Although these might be interesting and important points that enhance stakeholders’ comfort with an expanded view of corporate citizenship, for some business executives they are not the raison d’être for making social investments in the communities in which they operate.
Kent Thiry, chairman and chief executive of DaVita, is one of those executives. With headquarters in Denver, DaVita is an international provider of kidney dialysis services with 42,000 employees, serving 142,000 patients a week, with 18 million treatments a year. Net revenue for 2011 totaled nearly $7 billion.
Although Thiry is aware of the business case for corporate philanthropy, that is not his motivation for leading a company with a core commitment to community investment and active corporate citizenship. Rather, Thiry thinks “companies can be an amazing and formidable force for good without sacrificing capitalist goals” and encourages DaVita’s employees and his peers to “use social innovation to harness market forces along with philanthropy to solve the scale of the social problems we face.”
Businesses, working alongside nonprofit groups and government, bring unparalleled resources to address pressing community needs in health, education, environment, housing, poverty, employment and equity.
DaVita’s philanthropic initiatives include employee volunteerism, corporate donations, support of kidney-disease awareness and education initiatives. In an employee-driven community investment program called “DaVita Way of Giving,” more than 600 DaVita clinics across the country select locally focused charities to receive more than $1 million in combined contributions. By empowering employees with the responsibility of selecting local charities to support, DaVita creates a sense of pride and ownership in the company. Observing the pride DaVita employees have in their company, Thiry quips, “No one ever washes a rental car.”

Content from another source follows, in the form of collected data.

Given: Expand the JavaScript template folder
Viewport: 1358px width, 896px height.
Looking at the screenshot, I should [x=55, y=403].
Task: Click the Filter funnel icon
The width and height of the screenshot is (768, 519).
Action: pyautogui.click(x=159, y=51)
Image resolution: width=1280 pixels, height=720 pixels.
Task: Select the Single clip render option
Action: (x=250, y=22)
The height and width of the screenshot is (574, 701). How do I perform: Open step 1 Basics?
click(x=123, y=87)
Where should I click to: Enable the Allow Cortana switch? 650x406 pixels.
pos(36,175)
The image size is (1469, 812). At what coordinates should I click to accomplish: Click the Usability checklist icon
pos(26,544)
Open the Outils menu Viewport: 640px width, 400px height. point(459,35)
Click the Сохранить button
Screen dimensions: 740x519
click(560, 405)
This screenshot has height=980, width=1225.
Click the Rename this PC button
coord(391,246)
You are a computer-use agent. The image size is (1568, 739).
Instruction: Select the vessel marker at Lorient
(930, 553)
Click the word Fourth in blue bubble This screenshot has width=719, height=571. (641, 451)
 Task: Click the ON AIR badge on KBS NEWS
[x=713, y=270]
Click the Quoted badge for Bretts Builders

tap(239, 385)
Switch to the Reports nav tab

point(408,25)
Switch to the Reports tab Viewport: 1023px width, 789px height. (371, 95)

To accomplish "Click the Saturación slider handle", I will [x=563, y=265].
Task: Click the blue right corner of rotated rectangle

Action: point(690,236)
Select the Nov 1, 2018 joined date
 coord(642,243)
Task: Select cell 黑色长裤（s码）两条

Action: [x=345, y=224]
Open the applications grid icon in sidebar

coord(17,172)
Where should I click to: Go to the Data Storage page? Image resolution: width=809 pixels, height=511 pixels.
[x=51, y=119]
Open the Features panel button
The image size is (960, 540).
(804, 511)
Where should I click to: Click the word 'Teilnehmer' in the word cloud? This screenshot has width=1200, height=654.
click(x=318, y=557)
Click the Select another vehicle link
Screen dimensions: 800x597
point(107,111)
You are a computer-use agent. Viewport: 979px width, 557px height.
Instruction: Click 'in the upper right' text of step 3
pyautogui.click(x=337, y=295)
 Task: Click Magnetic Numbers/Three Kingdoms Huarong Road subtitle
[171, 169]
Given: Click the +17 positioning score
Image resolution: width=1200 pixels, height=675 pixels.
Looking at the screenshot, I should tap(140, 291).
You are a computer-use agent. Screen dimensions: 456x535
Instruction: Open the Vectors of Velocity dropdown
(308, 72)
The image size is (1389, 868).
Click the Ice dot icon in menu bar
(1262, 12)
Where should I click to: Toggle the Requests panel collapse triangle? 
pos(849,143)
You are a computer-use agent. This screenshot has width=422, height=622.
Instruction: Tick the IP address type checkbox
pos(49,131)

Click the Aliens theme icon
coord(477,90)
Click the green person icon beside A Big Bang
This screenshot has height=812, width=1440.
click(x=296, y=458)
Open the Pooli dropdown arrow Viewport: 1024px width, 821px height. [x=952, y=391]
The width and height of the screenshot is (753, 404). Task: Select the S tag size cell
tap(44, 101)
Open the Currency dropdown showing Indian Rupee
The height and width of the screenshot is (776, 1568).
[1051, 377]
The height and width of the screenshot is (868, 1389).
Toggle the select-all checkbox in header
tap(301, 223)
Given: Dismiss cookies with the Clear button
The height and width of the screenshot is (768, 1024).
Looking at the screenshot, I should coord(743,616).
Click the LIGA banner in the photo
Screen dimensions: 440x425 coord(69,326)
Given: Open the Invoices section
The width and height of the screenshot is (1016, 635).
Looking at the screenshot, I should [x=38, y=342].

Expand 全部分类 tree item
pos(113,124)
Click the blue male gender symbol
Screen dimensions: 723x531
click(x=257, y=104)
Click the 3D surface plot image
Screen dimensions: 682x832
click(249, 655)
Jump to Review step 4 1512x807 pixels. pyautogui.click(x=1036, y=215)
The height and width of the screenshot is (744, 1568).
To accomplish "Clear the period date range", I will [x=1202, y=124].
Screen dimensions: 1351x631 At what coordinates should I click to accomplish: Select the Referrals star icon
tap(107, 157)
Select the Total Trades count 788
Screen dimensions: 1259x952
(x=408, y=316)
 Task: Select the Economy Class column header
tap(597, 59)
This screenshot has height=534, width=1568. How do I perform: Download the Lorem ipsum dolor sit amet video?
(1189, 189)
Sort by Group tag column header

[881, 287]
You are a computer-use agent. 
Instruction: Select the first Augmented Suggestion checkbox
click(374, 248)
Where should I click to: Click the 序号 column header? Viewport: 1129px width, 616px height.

Thiry says companies choose between being “residents” of the communities in which they operate and being participating “citizens.” As DaVita’s leader, he asserts that “no community is self-sustaining” and that it is “not reasonable to expect communities to be business friendly, if the businesses that operate there are not community friendly.” Contending that “business decisions are profoundly and inherently moral,” Thiry encourages companies to invest in their internal and external communities.
There are many resources for business leaders who wish to expand their roles as corporate citizens. The Corporate Community Investment Network is a Colorado-based organization comprised of local professionals who have primary responsibility for managing community investment programs for businesses.
The Committee Encouraging Corporate Philanthropy is a large and impressive network of global CEOs committed to corporate philanthropy that highlights “best practices” and provides resources to corporations.
Boston College’s Center for Corporate Citizenship offers excellent training in the field of business philanthropy. A Billion Plus Change is a national campaign to inspire the largest commitment of corporate skills-based and pro bono services to nonprofits ever. The Council on Foundations has a division specifically focused on corporate grant makers.
Thiry leads a Fortune 500 company that strives to be a good corporate citizen, rather than merely a resident, of the many communities across the U.S. and beyond in which it operates. Thiry opines: “Most human beings want to be part of a team that is trying to do something that’s good for the world” and promotes business philanthropy and responsible corporate citizenship not merely for their business justifications, but “because it’s the right thing to do.”